И перед челядью почетного своего супруга, столпившейся во дворе за нею и перед ней, жена Потифара держала ту известную речь, которая всегда вызывала неодобрение человечества и которую мы также, при самом добром своем отношенье к Мут-эм-энет и ее преданью, не можем не осудить – не за неправду ее утверждений, которая могла все-таки сойти за облачение правды, а за демагогию, которой она не побрезгала, чтобы распалить своих слушателей.
– Египтяне! – кричала она. – Дети Кеме! Сыновья Потока и Черной Земли!
Что это значило? Перед ней стояли обыкновенные люди, к тому же почти все немного навеселе. Их чистокровность детей Хапи, поскольку она вообще существовала, ибо среди них находились и мавры из Куша, и люди с халдейскими именами, была природным, не зависящим от них качеством, которое, кстати сказать, нисколько не помогало им, если они бывали нерадивы на службе: тогда спины им полосовали, совершенно не глядя на преимущество их происхождения. А теперь вдруг к этому преимуществу, остававшемуся обычно в тени и не имевшему ни для кого из них никакой практической ценности, подчеркнуто и льстиво взывали, используя их честолюбие, их египетскую гордость против того, кого нужно было уничтожить любой ценой. Призыв этот показался им странным, но он не преминул оказать своего действия, тем более что пары ячменного пива повысили их впечатлительность.
– Братья египтяне! (Так вдруг и братья! Это проняло их, они блаженствовали.) Видите ли вы меня, вашу госпожу и мать, первую и праведную жену Петепра? Вы видите меня на пороге дома, и мы с вами хорошо знаем друг друга, не так ли, вы – меня, а я – вас?
«Мы» и «друг друга»! Это ласкало слух, у них был сегодня, право, хороший день.
– Но вы знаете и этого юношу-ибрийца, который ходит полуголым в такой знаменательный вечер, потому что верхнее его платье вот оно, у меня в руках… Вы узнаёте его, поставленного над вами, уроженцами этой земли, назначенного управлять домом великого мужа стран? Глядите, с горемычной чужбины он явился в Египет, явился в прекрасный сад Усира, к престолу Ра, к горизонту доброго духа.

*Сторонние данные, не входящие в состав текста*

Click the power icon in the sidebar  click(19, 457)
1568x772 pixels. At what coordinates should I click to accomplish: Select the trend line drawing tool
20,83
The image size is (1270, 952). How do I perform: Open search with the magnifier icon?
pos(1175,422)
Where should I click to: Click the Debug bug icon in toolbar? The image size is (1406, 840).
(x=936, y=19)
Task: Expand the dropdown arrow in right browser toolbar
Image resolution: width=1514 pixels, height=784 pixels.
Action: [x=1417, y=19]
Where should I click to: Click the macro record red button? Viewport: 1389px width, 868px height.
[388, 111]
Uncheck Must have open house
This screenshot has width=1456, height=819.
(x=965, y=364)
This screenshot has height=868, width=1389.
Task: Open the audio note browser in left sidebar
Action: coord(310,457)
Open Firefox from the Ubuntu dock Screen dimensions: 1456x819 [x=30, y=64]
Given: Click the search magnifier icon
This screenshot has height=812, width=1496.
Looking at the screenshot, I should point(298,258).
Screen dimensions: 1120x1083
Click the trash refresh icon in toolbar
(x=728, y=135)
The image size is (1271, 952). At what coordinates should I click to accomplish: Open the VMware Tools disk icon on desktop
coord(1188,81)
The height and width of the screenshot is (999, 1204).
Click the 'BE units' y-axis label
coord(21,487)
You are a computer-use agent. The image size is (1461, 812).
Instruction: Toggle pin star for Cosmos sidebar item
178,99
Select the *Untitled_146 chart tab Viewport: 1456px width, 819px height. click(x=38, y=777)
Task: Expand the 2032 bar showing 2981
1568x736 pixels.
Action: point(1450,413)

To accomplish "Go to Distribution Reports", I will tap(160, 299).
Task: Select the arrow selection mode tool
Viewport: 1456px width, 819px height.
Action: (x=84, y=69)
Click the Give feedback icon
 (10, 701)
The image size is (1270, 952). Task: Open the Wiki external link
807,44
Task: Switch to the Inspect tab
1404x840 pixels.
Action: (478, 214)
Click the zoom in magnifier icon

Этого чужеземца привели к нам в дом («к нам»! опять, подумать только!), – чтобы он посмеялся над нами и покрыл нас позором. Ибо это ужасное дело совершено: я сидела одна в своем покое, одна в доме, оправданная перед Амуном своим нездоровьем, и одиноко стерегла пустой дом. И вот этот негодяй, этот ибрийский злодей воспользовался моим одиночеством, чтобы поступить со мной так, как ему хотелось, и опозорить меня: этот раб хотел спать с госпожой, – закричала она визгливо, – насильственно спать! Но я стала громко кричать, когда он захотел это сделать, чтобы удовлетворить рабское свое желанье, – я спрашиваю вас, братья египтяне, слыхали ли вы, как я кричала изо всех сил, чтобы доказать, как того требует закон, что я сопротивлялась и в ужасе защищалась? Вы это слышали! Но так как и он, блудодей, это слышал, преступная отвага его иссякла, и он вырвался из своего плаща, который я держу в руках как улику и за который я хотела его удержать, чтобы вы схватили его, и, не совершив злодеянья, бежал от меня, так что я, благодаря своему крику, стою перед вами чистой и непорочной. А он, поставленный над вами и надо всем этим домом, он стоит сейчас вон там, как злодей, который поплатится за свою вину и предстанет перед судом, как только вернется мой господин и супруг. Наденьте ему колодки на руки!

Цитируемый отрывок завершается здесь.